A Organização Mundial da Saúde (OMS) considera aceitáveis 10 microgramas por m3 de particulado no ar. As médias coletadas todos os anos pelas estações da Cetesb têm sido de 20 a 25 mg/m3, o dobro do nível apontado pela OMS.
Sabe qual é o impacto disso para a sua saúde e para a saúde pública?
Poluição e saúde
Em setembro deste ano, durante o seminário “Mobilidade Urbana e Poluição do Ar: a Visão da Saúde”, foi apresentado o resultado da pesquisa. Avaliação do Impacto da Poluição Atmosférica sob a Visão da Saúde no Estado de São Paulo, sobre a relação entre mortes, adoecimento e poluição no Estado de São Paulo. A pesquisa foi feita pelo Instituto Saúde e Sustentabilidade e foi a primeira vez que se divulgou uma avaliação do impacto da poluição atmosférica em relação à saúde no Estado.
O estudo revelou que morrem anualmente 15 mil pessoas no Estado em decorrência da poluição, número que supera o de mortes por acidentes, que é de cerca de 7.800 por ano. O número ainda é subestimado, considerando apenas as mortes de regiões onde há estações de medição de poluentes.
Há mais dados impressionantes nessa pesquisa: entre 2006 e 2011, o Estado de São Paulo registrou 99.084 mortes relacionadas com a poluição, seis vezes e meia a mais que as mortes causadas por aids.
Somente em 2011, o setor público de saúde investiu R$ 76 milhões (US$ 35,5 milhões) para o tratamento de doenças provocadas pela poluição, um número 13 vezes maior do que os recursos destinados para a produção de vacinas. Durante o mesmo período, a rede privada de saúde destinou R$ 170 milhões (US$ 77,2 milhões).
O tráfego e a poluição, segundo essa pesquisa, explicam 15% dos casos de enfarte na cidade de São Paulo. A má qualidade do ar diminui a expectativa de vida em um ano e meio.
Como se vê, a poluição mata mais do que “atropelamento de automóver”, como dizia o saudoso Adoniran Barbosa, no samba Tiro ao Álvaro.

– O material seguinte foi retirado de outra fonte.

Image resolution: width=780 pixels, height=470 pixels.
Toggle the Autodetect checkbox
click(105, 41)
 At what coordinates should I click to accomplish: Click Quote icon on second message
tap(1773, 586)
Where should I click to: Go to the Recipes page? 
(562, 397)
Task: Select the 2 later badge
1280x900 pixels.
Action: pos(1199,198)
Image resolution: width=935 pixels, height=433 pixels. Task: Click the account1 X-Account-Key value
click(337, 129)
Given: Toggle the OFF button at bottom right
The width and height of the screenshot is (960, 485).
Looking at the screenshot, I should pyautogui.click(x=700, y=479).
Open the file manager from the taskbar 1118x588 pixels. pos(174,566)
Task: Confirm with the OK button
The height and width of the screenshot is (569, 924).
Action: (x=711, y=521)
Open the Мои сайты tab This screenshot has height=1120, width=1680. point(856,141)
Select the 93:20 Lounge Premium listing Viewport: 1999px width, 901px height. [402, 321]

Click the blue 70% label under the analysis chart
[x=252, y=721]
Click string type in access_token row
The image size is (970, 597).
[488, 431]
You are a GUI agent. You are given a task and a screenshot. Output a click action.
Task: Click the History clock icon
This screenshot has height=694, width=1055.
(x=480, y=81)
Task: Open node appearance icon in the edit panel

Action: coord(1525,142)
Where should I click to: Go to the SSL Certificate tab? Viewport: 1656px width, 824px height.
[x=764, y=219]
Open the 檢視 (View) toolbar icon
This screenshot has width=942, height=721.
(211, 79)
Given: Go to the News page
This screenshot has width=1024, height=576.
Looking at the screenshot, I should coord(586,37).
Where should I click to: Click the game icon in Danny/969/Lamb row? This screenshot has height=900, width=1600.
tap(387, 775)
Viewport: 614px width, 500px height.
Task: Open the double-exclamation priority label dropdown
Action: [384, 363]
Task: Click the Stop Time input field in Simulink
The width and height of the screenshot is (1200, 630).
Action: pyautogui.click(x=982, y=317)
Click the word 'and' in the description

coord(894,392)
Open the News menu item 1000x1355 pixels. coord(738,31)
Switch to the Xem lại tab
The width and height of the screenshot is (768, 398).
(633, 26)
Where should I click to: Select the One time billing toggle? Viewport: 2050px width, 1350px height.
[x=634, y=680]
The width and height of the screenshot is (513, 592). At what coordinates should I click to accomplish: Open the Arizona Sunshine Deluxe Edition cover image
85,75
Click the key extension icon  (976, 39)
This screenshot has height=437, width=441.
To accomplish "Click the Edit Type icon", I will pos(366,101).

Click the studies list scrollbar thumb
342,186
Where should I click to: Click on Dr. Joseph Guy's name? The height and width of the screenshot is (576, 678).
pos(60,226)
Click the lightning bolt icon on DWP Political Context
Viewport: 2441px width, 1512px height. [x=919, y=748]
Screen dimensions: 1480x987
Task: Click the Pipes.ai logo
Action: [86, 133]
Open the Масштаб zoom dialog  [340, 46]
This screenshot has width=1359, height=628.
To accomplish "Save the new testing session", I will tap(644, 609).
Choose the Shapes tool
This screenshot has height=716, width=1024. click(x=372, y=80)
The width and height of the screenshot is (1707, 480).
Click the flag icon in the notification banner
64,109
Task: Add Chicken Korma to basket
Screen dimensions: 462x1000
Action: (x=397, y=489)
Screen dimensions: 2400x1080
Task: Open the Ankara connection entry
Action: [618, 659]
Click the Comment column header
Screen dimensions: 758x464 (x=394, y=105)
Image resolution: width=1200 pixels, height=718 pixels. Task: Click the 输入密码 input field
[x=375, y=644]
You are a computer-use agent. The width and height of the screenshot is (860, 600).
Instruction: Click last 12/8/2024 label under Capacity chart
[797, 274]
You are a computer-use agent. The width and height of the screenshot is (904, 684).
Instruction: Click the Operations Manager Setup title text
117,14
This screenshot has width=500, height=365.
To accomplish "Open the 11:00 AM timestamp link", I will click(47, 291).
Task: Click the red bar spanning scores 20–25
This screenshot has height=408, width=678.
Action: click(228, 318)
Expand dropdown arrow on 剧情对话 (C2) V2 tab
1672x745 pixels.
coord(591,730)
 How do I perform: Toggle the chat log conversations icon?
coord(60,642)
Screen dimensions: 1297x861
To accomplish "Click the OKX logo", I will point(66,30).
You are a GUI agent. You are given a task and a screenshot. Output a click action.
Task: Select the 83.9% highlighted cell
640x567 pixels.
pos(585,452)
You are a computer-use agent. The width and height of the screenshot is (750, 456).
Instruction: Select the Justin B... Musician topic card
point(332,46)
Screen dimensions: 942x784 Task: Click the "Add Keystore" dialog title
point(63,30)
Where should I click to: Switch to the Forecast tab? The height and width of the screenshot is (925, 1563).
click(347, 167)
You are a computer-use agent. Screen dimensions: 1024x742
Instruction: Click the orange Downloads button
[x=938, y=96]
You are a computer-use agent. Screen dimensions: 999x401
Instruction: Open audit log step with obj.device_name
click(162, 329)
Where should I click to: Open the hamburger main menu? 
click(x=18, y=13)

A sociedade precisa se mobilizar para cobrar rapidez nas soluções de transporte coletivo e nas discussões e iniciativas que promovam novas formas de mobilidade urbana. Seria uma boa ideia cobrar dos vereadores como anda a questão de usar a Contribuição de Intervenção no Domínio Econômico-Combustíveis (Cide-Combustíveis) para financiar um transporte público de melhor qualidade.
As montadoras, por exemplo, podem adotar nos veículos brasileiros as mesmas tecnologias que já instalaram nos seus modelos lá fora, onde a legislação é mais rígida e a pressão da sociedade também.
As empresas de petróleo e gás podem fabricar um combustível mais limpo com urgência.
Os governos podem apressar soluções de ciclovias, mas também, em conjunto com a sociedade, avançar em soluções que repensem a maneira de ocupar o espaço urbano, o que inclui o jeito de morar, comprar, ir à escola, ao cinema. Afinal, discutir a maneira como vamos nos mexer na cidade é também discutir o tipo de cidade que queremos.
* Sérgio Mindlin é presidente do Conselho Deliberativo do Instituto Ethos.